**WHAT TO DO**
A: In the Allen Kagina profile below:
(i) On what date was she appointed to lead the Uganda National Roads Authority?
(ii) Which university awarded her a Master of Public Administration?
(iii) In which district was she born?
B: From the Allen Kagina profile below, return the stretch from "Allen Catherine Kagina" through "Revenue Authority (URA).", copied word for word.

Allen Catherine Kagina is a Ugandan administrator and corporate executive. She is the executive director of the Uganda National Roads Authority (UNRA). She was appointed to that position on 27 April 2015. Before that, from 2004 until 2014, she served as the Commissioner General of the Uganda Revenue Authority (URA).

Background and education
She was born in Rukungiri District, Western Region of Uganda, in 1961 to Hezron and Catherine Kakuyo. She studied at Gayaza High School, a prestigious, private, boarding, all-girl middle and high school. She holds a Bachelor of Science degree in psychology obtained from Makerere University, Uganda's oldest and largest public university. She also holds a Master of Public Administration obtained from the University of Liverpool in the United Kingdom. She received a Master of Arts in Organisational Leadership and Management on 30 October 2015 from Uganda Christian University, in Mukono, Uganda.

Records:
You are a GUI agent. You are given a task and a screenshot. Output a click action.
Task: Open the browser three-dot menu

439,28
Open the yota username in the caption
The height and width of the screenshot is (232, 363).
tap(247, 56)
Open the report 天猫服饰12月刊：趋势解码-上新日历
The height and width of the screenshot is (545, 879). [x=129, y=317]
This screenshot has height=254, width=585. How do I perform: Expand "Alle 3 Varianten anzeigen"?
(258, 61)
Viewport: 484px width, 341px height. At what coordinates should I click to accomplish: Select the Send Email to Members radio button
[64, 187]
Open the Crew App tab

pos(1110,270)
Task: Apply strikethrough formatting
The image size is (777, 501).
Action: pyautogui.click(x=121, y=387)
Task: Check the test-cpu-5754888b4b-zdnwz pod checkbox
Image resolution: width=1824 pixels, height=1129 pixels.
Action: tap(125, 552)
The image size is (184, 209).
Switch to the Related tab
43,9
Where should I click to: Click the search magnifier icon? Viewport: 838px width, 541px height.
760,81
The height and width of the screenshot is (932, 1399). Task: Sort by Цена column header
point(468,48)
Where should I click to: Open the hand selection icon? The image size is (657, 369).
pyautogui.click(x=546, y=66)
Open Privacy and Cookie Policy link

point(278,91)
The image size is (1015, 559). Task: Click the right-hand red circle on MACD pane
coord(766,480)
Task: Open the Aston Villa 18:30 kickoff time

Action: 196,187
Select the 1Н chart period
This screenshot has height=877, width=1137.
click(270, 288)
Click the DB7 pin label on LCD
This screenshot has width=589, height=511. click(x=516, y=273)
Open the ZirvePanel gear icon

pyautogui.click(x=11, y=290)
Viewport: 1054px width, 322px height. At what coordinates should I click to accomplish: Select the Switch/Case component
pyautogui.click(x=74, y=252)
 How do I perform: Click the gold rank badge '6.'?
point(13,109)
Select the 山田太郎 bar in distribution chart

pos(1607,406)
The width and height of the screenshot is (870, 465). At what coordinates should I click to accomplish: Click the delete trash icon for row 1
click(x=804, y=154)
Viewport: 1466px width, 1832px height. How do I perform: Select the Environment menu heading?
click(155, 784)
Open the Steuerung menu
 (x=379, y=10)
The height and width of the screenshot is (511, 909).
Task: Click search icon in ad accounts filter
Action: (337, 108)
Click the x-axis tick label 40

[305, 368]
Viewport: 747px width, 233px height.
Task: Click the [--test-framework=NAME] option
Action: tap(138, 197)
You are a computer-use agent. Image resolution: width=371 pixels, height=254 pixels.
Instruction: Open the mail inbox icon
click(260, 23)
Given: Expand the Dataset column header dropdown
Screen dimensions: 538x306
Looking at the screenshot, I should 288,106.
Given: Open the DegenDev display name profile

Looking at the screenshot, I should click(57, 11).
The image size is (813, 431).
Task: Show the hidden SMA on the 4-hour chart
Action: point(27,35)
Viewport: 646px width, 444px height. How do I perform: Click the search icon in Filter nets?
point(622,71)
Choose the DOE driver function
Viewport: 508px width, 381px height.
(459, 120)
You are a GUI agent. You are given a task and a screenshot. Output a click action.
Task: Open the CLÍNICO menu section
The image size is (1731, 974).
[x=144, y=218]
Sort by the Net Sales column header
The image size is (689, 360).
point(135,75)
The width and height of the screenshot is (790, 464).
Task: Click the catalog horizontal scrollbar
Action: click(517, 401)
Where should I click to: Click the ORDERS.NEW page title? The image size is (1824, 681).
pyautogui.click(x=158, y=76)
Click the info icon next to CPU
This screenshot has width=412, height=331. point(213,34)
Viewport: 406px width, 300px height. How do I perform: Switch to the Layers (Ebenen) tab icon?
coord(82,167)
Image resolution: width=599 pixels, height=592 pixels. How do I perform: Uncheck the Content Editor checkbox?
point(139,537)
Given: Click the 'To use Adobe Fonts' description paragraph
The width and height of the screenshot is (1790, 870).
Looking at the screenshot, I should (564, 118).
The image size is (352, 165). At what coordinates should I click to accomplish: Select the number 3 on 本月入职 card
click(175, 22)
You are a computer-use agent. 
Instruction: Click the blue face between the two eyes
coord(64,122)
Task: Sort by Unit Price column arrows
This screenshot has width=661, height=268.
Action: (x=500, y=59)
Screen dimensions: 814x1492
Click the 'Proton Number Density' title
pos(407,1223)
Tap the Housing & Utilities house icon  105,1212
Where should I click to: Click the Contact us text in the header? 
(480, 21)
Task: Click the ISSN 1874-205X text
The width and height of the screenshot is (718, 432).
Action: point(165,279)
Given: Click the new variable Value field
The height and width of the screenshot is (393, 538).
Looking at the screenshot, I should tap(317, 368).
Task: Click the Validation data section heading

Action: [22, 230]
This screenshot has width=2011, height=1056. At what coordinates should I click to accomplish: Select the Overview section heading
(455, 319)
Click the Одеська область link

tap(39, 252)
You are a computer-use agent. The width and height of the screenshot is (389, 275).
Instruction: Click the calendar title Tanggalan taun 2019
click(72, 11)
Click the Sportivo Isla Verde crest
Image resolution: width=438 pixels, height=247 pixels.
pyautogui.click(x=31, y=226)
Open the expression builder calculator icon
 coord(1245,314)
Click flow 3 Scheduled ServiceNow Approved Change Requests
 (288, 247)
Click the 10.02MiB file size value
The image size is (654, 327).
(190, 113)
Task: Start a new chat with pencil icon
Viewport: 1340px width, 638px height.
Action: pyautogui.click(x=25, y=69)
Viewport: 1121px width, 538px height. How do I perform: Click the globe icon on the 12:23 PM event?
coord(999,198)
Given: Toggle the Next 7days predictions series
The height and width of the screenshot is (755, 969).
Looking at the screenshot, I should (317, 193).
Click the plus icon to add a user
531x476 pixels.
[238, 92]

**CORRECT ANSWERS**
A:
(i) 27 April 2015
(ii) The University of Liverpool
(iii) Rukungiri District

B:
Allen Catherine Kagina is a Ugandan administrator and corporate executive. She is the executive director of the Uganda National Roads Authority (UNRA). She was appointed to that position on 27 April 2015. Before that, from 2004 until 2014, she served as the Commissioner General of the Uganda Revenue Authority (URA).